◆ **Brief**
When you reach the line containing "Open the TeamViewer side panel icon" in the entries below, begin reproducing lines exactly, and stop once the line containing "The image size is (835, 906)." is done.

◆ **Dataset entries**

------------

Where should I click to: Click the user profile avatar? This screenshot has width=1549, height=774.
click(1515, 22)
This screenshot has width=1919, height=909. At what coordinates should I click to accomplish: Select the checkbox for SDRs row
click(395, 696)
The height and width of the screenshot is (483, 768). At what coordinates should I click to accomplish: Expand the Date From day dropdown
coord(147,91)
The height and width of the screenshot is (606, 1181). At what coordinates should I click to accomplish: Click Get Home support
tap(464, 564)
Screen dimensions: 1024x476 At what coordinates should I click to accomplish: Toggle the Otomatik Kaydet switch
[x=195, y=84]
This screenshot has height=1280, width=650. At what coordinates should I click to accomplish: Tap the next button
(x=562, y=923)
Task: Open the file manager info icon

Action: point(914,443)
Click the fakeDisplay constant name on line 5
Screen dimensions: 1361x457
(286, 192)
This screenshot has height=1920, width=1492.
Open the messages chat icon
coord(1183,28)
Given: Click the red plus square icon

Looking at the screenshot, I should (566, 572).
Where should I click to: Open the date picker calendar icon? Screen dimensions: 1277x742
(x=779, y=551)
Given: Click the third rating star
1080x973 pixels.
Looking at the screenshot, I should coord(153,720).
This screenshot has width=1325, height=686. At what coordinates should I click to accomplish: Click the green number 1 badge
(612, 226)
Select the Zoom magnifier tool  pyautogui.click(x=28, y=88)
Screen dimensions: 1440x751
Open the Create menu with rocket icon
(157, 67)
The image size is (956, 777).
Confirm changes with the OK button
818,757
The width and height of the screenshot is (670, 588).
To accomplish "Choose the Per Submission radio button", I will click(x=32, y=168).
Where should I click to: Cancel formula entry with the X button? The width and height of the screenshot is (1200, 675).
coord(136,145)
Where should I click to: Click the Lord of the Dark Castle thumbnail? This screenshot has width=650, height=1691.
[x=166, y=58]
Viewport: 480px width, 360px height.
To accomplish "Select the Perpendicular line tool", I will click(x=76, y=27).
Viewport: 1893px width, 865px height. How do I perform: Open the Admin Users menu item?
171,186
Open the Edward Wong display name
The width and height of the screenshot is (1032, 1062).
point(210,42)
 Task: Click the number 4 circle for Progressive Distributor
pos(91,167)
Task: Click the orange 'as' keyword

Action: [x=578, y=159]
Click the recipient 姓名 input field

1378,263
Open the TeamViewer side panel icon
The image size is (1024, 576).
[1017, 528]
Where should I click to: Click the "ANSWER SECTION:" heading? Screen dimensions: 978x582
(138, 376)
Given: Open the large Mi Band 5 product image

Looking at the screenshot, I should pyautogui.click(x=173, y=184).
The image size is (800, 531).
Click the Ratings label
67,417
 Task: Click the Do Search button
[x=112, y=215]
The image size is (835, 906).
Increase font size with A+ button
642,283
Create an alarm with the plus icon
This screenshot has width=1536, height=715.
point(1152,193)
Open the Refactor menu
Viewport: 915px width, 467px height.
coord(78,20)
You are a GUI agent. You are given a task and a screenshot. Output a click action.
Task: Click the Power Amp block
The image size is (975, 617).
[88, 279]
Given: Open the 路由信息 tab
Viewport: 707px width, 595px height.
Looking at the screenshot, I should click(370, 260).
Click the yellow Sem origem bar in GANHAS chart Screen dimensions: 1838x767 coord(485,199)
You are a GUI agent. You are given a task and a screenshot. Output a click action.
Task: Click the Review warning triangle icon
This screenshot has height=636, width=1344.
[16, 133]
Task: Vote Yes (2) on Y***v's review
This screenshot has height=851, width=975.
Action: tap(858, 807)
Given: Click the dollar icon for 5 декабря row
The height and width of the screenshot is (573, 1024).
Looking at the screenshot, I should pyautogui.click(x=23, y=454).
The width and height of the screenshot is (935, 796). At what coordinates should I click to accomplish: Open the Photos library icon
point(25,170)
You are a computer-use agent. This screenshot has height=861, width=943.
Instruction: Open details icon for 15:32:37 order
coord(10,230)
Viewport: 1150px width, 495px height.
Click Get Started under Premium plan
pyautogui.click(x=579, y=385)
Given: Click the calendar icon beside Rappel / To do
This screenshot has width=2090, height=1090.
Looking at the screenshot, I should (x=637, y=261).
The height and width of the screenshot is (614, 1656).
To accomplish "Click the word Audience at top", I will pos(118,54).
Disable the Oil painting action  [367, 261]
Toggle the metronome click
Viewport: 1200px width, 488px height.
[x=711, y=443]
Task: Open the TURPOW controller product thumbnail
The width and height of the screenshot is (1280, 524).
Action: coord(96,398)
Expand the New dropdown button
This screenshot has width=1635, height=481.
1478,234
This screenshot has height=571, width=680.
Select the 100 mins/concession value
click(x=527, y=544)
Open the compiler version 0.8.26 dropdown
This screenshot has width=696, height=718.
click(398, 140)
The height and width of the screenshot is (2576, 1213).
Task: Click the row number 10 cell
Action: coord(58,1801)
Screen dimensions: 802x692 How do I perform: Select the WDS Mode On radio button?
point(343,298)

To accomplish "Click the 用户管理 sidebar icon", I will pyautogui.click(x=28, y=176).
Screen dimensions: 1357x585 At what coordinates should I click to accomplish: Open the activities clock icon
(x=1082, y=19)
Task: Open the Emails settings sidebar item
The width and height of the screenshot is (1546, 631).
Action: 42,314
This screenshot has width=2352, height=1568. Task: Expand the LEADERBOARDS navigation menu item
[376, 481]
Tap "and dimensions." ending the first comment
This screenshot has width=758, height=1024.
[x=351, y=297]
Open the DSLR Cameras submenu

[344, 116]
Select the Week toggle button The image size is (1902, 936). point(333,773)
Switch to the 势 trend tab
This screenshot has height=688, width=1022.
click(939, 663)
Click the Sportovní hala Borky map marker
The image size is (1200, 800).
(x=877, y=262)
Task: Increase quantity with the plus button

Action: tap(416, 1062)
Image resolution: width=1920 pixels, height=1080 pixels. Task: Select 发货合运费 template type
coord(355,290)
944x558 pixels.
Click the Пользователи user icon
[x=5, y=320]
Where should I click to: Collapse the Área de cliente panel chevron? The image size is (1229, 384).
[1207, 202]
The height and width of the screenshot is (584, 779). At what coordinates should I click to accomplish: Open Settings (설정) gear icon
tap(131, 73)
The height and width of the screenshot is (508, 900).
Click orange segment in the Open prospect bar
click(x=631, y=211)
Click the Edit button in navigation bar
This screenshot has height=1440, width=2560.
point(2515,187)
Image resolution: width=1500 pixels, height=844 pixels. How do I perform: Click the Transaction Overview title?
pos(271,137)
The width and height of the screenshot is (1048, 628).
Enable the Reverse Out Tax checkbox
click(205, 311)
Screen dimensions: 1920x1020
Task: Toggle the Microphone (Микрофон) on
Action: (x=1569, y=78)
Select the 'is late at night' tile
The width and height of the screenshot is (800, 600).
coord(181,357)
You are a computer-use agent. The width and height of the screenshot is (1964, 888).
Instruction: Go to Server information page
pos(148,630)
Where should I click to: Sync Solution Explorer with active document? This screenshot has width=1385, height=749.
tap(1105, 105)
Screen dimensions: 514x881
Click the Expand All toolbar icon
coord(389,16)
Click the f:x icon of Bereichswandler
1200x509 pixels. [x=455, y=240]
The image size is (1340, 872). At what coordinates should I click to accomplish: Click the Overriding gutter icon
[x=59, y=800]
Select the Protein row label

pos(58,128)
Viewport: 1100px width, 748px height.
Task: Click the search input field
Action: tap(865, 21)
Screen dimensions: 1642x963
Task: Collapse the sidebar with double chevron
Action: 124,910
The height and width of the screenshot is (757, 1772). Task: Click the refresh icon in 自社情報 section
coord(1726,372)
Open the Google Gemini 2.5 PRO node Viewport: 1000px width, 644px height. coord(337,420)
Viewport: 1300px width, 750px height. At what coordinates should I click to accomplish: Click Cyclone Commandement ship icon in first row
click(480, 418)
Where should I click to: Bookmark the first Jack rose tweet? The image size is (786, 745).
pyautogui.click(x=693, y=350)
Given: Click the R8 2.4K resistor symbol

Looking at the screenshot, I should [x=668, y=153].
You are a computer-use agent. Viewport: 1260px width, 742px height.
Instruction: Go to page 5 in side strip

------------

◆ **Response area**
Open the TeamViewer side panel icon
The image size is (1024, 576).
[1017, 528]
Where should I click to: Click the "ANSWER SECTION:" heading? Screen dimensions: 978x582
(138, 376)
Given: Open the large Mi Band 5 product image

Looking at the screenshot, I should pyautogui.click(x=173, y=184).
The image size is (800, 531).
Click the Ratings label
67,417
 Task: Click the Do Search button
[x=112, y=215]
The image size is (835, 906).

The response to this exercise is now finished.